The suit claims that this underperformance was “virtually guaranteed because it contained a serious design flaw from inception,” a flaw the plaintiff claims was “built-in” by the decision to use six different fund managers with the same mandate (five active and one passive). “The odds of the five active managers outperforming the market in aggregate was highly remote due to the efficiency of the large cap domestic equity market and the difficulty of even one manager outperforming for more than a year,” according to the suit.

Additionally, the suit claims that the use of multiple fund managers tends to make funds perform more like an index fund, which the plaintiff alleges “contradicts the goal of seeking to outperform the benchmark,” noting that “research shows fund performance drops when funds switch from being run by a single manager to two or more,” and that “the more managers a fund has, the worse its performance is compared with a product run by a single portfolio manager.” She concludes that in reducing the “risk” of having a single manager through using multiple managers, “CIM actually reduced the likelihood that the Large Cap Fund would actually outperform its benchmark.”

Not surprisingly, the suit also takes to task the choice of active management over index funds. “The Large Cap Fund charged investment management fees of .41% of net assets annually,” the plaintiff notes, going on by way of comparison that the CenturyLink U.S. stock index fund charged management fees of 0.07% of net assets annually.

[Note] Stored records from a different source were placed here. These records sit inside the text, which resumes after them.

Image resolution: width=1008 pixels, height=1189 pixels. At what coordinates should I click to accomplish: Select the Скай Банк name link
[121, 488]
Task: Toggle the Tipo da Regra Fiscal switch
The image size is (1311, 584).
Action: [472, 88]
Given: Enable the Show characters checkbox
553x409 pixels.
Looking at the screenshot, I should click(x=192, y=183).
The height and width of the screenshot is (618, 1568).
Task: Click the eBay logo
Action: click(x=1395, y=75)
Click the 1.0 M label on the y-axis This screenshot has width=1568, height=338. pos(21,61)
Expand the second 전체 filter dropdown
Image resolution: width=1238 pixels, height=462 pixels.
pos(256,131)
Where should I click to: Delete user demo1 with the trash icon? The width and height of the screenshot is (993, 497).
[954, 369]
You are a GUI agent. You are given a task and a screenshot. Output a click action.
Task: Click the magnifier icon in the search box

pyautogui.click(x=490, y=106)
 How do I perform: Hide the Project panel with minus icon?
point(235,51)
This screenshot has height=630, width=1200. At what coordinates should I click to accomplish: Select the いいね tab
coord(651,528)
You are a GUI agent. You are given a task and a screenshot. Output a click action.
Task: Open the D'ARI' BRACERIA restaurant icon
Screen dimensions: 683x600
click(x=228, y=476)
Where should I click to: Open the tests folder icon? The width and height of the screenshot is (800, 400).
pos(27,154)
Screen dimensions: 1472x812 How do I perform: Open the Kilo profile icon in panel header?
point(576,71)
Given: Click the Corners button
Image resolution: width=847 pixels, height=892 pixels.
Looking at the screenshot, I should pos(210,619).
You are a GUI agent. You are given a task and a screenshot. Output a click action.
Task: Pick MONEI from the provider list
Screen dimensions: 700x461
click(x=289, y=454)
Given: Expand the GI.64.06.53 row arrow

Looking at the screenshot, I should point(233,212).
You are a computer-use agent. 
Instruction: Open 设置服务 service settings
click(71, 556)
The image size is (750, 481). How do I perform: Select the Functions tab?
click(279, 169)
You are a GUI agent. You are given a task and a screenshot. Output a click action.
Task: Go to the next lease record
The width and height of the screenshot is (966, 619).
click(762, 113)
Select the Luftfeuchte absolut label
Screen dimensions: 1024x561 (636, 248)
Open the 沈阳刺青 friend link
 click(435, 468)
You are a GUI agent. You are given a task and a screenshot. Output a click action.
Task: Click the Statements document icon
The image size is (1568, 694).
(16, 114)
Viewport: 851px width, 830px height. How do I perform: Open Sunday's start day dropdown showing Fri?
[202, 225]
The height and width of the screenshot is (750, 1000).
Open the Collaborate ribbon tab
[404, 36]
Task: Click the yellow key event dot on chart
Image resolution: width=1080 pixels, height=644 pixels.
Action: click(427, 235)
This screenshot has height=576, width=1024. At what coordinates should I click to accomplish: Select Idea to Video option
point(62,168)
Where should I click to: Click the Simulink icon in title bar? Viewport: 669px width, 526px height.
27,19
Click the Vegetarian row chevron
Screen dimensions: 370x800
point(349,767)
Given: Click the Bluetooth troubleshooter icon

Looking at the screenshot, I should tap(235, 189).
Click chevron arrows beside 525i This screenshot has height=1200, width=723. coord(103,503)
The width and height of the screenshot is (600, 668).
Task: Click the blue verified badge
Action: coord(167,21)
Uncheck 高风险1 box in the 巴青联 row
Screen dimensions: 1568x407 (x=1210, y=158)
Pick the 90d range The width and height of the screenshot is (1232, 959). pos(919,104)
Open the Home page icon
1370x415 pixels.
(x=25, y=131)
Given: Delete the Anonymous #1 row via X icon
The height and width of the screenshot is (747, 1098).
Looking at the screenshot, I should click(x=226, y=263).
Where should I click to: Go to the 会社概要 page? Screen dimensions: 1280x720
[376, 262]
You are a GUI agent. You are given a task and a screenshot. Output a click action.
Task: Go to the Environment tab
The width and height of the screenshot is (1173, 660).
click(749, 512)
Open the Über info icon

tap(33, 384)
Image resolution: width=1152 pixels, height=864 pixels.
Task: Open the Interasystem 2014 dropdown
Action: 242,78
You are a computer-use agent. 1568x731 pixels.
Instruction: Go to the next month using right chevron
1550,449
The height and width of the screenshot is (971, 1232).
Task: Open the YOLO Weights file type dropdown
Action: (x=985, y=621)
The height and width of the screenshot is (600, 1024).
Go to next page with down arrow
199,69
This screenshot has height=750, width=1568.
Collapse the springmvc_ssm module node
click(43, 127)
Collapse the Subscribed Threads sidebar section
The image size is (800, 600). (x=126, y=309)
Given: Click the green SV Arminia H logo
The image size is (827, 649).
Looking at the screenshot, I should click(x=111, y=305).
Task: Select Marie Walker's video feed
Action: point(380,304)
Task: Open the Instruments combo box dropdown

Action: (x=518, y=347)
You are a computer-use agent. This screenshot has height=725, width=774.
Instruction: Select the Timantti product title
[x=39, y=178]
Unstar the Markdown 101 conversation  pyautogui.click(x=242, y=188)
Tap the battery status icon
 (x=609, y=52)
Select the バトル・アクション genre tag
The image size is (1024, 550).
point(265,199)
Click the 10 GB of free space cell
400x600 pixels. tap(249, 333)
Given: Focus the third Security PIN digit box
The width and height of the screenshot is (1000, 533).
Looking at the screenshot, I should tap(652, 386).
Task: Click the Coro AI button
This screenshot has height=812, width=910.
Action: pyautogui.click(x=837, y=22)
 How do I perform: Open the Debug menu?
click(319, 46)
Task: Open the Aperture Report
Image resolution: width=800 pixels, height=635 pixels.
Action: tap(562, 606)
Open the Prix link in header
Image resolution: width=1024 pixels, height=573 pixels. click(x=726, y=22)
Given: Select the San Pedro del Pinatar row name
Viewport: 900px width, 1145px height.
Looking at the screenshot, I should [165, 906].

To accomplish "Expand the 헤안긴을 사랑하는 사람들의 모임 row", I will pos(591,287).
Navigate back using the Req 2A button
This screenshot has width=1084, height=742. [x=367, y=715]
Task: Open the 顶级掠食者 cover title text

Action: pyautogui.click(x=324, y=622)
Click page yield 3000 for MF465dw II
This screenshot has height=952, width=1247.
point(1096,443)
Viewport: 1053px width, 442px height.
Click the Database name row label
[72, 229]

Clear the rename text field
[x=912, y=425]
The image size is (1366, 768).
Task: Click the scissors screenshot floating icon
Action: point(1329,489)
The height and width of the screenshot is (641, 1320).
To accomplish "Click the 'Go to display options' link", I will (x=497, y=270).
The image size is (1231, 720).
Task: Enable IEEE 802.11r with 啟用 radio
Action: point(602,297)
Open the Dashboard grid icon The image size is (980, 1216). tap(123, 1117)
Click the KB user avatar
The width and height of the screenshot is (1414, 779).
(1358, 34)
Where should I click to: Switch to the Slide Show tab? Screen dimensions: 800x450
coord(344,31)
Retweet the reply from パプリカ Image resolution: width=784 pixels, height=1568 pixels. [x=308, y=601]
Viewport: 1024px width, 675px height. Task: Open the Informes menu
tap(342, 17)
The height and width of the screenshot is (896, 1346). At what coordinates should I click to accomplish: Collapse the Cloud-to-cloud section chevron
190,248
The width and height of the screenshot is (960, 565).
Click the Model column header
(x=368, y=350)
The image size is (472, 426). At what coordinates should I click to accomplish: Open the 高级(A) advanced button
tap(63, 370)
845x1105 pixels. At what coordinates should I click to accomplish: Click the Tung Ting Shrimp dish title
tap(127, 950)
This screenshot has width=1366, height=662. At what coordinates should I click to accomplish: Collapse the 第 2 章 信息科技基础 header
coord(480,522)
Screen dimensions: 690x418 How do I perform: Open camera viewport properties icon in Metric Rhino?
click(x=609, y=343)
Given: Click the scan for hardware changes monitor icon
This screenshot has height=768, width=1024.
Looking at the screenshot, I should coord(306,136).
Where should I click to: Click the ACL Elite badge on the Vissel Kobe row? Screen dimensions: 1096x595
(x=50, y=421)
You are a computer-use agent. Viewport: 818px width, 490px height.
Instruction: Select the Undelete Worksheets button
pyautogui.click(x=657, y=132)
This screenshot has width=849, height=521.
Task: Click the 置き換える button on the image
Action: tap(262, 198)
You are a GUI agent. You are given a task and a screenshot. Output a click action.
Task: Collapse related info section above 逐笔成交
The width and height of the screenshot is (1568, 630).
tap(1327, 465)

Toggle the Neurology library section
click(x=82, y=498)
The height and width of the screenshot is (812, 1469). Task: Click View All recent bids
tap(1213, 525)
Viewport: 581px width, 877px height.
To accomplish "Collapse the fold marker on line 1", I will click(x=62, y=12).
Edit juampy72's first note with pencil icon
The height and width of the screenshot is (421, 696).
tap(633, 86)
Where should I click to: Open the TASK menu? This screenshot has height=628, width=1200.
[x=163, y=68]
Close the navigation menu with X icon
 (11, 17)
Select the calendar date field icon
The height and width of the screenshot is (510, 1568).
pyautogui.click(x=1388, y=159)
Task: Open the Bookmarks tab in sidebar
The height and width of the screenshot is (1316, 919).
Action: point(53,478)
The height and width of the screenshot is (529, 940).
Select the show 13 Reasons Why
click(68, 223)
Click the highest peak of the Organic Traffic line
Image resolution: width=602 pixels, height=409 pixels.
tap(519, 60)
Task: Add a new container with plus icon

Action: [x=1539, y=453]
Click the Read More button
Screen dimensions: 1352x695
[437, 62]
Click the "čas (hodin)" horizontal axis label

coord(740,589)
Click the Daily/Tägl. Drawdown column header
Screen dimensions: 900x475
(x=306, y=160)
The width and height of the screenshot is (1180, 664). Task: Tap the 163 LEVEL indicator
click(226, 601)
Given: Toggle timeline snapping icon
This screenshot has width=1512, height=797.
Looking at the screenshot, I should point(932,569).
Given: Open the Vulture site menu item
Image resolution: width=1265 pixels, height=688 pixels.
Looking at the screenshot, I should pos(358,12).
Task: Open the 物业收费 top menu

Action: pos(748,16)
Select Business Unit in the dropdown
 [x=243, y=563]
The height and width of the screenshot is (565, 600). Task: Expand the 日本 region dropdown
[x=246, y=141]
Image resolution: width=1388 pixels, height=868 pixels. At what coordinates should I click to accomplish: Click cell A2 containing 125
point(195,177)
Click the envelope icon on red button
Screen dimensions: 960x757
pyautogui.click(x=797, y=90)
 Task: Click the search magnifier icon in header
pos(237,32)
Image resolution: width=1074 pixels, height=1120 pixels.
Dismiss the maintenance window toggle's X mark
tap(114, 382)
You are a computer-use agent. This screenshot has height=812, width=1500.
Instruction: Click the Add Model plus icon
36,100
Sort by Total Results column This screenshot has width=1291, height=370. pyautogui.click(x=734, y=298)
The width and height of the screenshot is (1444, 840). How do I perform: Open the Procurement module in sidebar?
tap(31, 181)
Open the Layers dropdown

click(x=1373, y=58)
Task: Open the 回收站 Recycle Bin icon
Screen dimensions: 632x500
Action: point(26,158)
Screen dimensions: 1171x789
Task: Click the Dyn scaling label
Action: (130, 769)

The plaintiff claims that, as an investment professional, CenturyLink “knew or should have known that the Large Cap Fund’s design was flawed and underperforming,” and that the plan fiduciaries “breached their duty of prudence by failing to replace or restructure the Large Cap Fund for five years despite its poor design and performance.”

Moreover, the impact was magnified by CenturyLink’s other investment choices, according to the suit. It notes that the large cap fund was one of only three stock funds offered, and the only large cap stock investment option, and comprised 16% of the underlying investments in each of the target date funds offered by the plan, which the suit claims reduced the performance of those funds as well.

Will these unusual claims be successful? We shall see.